Sybase Data Architecture and Data Governance WP
Sybase Data Architecture and Data Governance WP
www.sybase.com
TABLE OF CONTENTS
1 The Absence of Data Governance Threatens Business Success
1 Data Repurposing and Data Integration
2 Challenges for Centralization and Repurposing
2 Example: Structural Modeling Precision at the Data Element Level
3 Example: Structural Modeling Precision at the Table/Relationship Level
3 Example: Semantic Differences
3 Data Architecture and Data Governance
3 Data Modeling and Architecture Standards
4 Maintaining Relevant Enterprise Metadata
4 Data Requirements Analysis
5 Considerations: Effectively Governing Data Architecture
6 About the Author
6 About Sybase PowerDesigner®
THE ABSENCE OF DATA GOVERNANCE THREATENS BUSINESS SUCCESS
The absence of data governance standards is a critical failure point for enterprise data repurposing. Ineffective
oversight of data representations, semantics, and models introduces severe risks to “silver bullet” applications such as
Enterprise Resource Planning (ERP) or Customer Relationship Management (CRM). Business applications developed in
a virtual vacuum have ill-defined business terms and a variety of models for common data concepts, creating an aura
of suspicion around consolidated data sets. Yet the exploding demand for data repurposing poses recurring questions
about the trustworthiness of data managed in an enterprise data warehouse or master data repository.
This paper examines the challenges associated with the root causes of data centralization failure, and then
reviews straightforward best practices typically ignored when systems are designed in an ad hoc, organic manner (as
in most organizations). Instituting these data governance best practices will reduce the risks and increase trust in
organizational information:
Implementing these best practices requires the integration of processes and technology, specifically data
requirements management, metadata management, and data modeling. However, these tools are employed most
effectively when knowledge captured within any part of the technology can be shared across the entire application
development lifecycle. When the tools and techniques provide a line-of-sight during the design phases from the
requirements through to the implementation and transition into production, a link can be made from concept to data
instance so that all system impacts can be identified for any adjustments of changes in semantics or structure at all
levels of data precision.
In contrast, today there is a growing trend of data repurposing, in which selected business applications discover
and ultimately reuse data sets created or acquired to meet one business application’s requirements for alternate
purposes.
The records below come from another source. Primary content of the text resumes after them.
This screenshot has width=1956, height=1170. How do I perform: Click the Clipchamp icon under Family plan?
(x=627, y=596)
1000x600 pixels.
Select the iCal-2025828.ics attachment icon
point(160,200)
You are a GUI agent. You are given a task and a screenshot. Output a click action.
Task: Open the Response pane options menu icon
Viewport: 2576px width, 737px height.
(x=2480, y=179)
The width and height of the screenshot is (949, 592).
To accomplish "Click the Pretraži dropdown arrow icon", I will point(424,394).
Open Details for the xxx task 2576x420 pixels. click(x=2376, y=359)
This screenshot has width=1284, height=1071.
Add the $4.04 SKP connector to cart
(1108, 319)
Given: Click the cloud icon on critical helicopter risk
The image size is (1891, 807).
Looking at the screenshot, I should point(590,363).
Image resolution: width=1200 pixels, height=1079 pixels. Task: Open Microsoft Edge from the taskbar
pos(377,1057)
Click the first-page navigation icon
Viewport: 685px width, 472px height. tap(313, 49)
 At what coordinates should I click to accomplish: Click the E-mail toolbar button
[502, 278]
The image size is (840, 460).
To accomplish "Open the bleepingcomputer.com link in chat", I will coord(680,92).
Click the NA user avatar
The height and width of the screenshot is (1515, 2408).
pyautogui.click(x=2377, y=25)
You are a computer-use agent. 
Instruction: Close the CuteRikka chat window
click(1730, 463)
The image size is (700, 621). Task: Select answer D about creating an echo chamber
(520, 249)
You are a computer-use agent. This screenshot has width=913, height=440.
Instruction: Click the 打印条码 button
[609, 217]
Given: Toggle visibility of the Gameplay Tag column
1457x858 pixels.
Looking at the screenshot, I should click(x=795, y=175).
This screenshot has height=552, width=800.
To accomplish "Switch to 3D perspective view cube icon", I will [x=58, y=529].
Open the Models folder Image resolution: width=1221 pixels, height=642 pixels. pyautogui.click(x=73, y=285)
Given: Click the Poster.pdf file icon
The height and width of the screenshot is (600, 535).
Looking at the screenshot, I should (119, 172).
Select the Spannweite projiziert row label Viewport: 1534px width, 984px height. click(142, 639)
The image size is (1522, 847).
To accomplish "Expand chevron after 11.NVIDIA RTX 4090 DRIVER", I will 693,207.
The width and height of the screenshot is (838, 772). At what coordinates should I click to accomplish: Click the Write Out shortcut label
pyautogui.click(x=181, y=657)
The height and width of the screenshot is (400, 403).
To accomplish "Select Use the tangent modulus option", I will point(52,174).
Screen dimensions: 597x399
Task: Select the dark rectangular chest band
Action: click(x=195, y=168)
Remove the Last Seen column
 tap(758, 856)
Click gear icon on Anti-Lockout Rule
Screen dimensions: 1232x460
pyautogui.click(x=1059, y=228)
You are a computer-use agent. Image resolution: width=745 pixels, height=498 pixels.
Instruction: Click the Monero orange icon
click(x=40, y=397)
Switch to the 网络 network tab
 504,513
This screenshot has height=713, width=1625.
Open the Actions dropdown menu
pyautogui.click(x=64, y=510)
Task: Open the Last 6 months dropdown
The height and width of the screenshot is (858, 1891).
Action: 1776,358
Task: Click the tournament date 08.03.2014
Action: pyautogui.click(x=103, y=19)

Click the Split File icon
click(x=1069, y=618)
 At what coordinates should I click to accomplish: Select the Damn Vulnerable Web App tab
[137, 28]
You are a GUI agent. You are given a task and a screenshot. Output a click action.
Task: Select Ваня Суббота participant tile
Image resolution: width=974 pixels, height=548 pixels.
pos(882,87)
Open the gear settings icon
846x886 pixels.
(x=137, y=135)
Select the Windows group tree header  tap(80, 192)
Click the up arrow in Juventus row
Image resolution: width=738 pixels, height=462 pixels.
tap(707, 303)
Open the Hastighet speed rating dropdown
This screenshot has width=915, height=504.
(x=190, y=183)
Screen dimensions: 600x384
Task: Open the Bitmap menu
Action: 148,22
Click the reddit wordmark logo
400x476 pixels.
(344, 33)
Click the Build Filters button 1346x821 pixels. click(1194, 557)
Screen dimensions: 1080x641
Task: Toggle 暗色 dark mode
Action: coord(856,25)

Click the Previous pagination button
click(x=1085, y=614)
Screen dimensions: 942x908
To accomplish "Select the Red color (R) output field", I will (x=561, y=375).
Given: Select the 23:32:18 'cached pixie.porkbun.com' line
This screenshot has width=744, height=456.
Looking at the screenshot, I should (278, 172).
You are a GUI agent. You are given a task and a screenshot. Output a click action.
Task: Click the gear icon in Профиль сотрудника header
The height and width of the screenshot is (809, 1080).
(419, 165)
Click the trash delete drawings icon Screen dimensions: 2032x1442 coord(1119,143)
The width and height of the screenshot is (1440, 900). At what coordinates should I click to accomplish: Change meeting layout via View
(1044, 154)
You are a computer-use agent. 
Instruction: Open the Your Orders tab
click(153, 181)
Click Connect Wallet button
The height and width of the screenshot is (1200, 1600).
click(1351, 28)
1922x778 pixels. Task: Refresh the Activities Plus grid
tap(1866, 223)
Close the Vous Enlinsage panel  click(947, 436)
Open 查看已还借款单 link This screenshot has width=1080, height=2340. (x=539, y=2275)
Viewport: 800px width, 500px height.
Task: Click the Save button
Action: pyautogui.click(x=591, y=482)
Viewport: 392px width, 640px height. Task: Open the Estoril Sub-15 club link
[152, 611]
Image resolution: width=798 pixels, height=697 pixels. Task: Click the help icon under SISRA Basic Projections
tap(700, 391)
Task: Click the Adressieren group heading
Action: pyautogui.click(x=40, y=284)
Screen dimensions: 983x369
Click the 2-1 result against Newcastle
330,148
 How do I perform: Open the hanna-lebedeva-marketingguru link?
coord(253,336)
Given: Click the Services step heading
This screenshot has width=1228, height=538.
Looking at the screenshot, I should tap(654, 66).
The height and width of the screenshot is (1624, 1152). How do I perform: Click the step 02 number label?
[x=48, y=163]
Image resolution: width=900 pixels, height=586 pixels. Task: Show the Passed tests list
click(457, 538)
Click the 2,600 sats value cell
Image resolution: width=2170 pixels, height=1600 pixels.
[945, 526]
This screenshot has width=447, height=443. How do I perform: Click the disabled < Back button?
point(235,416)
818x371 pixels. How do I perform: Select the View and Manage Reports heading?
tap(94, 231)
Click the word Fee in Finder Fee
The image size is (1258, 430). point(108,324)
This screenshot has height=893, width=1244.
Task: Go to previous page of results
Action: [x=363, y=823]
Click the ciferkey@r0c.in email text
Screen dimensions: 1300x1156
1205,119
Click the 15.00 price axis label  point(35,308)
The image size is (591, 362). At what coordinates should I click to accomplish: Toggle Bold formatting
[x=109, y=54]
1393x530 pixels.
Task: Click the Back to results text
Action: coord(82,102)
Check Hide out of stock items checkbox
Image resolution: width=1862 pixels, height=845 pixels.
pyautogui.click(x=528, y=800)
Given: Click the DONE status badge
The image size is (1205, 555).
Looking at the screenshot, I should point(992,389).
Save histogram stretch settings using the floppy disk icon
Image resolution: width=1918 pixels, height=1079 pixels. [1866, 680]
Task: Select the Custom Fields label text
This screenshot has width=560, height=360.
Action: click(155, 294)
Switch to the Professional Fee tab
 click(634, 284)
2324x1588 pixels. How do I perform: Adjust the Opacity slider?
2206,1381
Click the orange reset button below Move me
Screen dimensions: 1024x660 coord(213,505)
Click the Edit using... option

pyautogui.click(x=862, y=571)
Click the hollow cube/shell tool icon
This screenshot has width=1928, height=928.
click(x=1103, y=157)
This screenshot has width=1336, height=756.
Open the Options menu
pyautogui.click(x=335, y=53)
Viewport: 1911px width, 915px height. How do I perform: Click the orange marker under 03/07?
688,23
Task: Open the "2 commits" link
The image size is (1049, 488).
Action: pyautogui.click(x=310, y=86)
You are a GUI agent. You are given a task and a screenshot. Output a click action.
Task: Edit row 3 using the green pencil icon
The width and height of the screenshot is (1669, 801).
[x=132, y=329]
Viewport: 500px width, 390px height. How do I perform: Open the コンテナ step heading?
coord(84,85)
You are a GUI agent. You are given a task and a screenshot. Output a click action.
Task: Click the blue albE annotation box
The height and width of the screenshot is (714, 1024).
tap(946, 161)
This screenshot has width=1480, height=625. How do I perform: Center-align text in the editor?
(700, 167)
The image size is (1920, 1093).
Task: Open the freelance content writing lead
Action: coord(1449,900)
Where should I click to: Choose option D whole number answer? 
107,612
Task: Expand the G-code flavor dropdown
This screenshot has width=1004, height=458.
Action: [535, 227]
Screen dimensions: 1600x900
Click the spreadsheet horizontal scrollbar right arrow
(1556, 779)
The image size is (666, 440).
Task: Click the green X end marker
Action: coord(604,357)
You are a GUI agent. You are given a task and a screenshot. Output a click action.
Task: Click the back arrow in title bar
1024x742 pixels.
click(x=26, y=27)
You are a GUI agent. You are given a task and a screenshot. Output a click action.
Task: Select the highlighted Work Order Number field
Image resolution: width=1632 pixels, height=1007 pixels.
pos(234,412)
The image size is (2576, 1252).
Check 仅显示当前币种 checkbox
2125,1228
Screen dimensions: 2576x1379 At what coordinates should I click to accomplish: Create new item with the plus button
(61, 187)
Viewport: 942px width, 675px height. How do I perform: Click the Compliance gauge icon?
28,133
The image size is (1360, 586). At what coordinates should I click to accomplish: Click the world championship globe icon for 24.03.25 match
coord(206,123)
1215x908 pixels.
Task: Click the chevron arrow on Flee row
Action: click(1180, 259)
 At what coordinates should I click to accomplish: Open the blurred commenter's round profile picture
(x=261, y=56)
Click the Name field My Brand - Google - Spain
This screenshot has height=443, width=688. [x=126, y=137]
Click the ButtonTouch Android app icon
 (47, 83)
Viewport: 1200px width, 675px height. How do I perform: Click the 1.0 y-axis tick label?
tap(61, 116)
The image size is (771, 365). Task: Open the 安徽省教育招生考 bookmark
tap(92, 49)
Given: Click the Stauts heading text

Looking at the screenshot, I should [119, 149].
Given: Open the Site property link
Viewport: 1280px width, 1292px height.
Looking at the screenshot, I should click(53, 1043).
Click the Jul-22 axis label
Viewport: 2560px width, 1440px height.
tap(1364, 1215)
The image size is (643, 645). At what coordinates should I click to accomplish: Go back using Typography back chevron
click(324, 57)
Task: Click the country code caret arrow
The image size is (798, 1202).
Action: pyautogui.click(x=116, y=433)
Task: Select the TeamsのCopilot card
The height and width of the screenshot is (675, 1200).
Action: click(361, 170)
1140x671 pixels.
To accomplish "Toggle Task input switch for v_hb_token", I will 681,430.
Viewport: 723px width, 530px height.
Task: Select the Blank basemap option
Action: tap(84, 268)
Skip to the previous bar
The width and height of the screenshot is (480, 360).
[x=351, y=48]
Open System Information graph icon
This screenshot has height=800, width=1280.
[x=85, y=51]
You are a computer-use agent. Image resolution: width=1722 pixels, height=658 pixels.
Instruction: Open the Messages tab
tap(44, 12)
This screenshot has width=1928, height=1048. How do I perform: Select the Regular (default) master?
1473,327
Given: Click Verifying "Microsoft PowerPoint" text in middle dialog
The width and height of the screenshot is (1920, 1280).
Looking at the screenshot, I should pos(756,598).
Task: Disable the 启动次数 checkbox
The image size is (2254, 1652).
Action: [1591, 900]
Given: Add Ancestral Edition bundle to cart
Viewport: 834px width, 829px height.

We are familiar with the grand, “enterprise-level” examples — Enterprise Resource Planning (ERP), Customer
Relationship Management (CRM), business intelligence and analytics, and even reporting via data warehousing,
which all rely on data integrated and consolidated from across a collection of source applications. In turn, business
consumers of many additional applications expect to benefit from the unified views of common business concept
areas incorporated and managed within master data environments.
Yet the expansion of the scope of use of repurposed data sets exposes challenges and conflicts that can potentially
wreak havoc on the intended results of the consuming applications. For the most part, siloed data models and applications
have been designed in a vacuum, with little concern for interoperability across the line-of-business boundary. The
data sets were mostly developed to support specific transactional or operational needs, and therefore they have been
engineered to satisfy immediate requirements without any consideration for longer-term downstream consumption.
1
And although the same business terms had been used, the absence of rigor in enforcing naming standards or
providing clear definitions meant that differences in structure, format, and meaning have crept into the data. When
data sets are used for their original purpose, these variances in structure and semantics are largely irrelevant. But the
byproduct of data repurposing is the magnification of these structural and semantic differences. The result is that
ungoverned consolidation will expose increasing complexity and difficulty in successful reuse of data for alternate
purposes such as Enterprise Resource Planning (ERP), Customer Relationship Management (CRM), and Master Data
Management (MDM).
Although incomplete attributes or variance in which values are perceived to be accurate can be the culprits,
more often the issues of inconsistency emerge as the byproduct of the absence of historical standards (and lack of
governance) for the ways that different stakeholders model their core data concepts. So while organically-developed
applications are likely to share representations of the same concepts, their “siloed” development often leads to
structural differences at various levels of precision (e.g., data element vs. table structure), as well as semantic
differences at the many levels of precision.
However, consider the many ways that telephone numbers are presented, using a variety of special characters
(including parentheses, hyphens, periods, commas, and spaces). The underlying data elements are structured many
different ways; just a few examples are shown in Table 1.
Even these few examples demonstrate differences that require parsing, standardization, and resolution of structure
(especially when there are embedded extension numbers!) when attempting to repurpose data sets. And this is but
one example using data values that are already subject to existing standards — consider the challenges with data
elements whose values are not expected to conform to a defined standard.
2
Example: Structural Modeling Precision at the Table/Relationship Level
As a means for establishing contact, telephone numbers factor in structural modeling precision issues as well.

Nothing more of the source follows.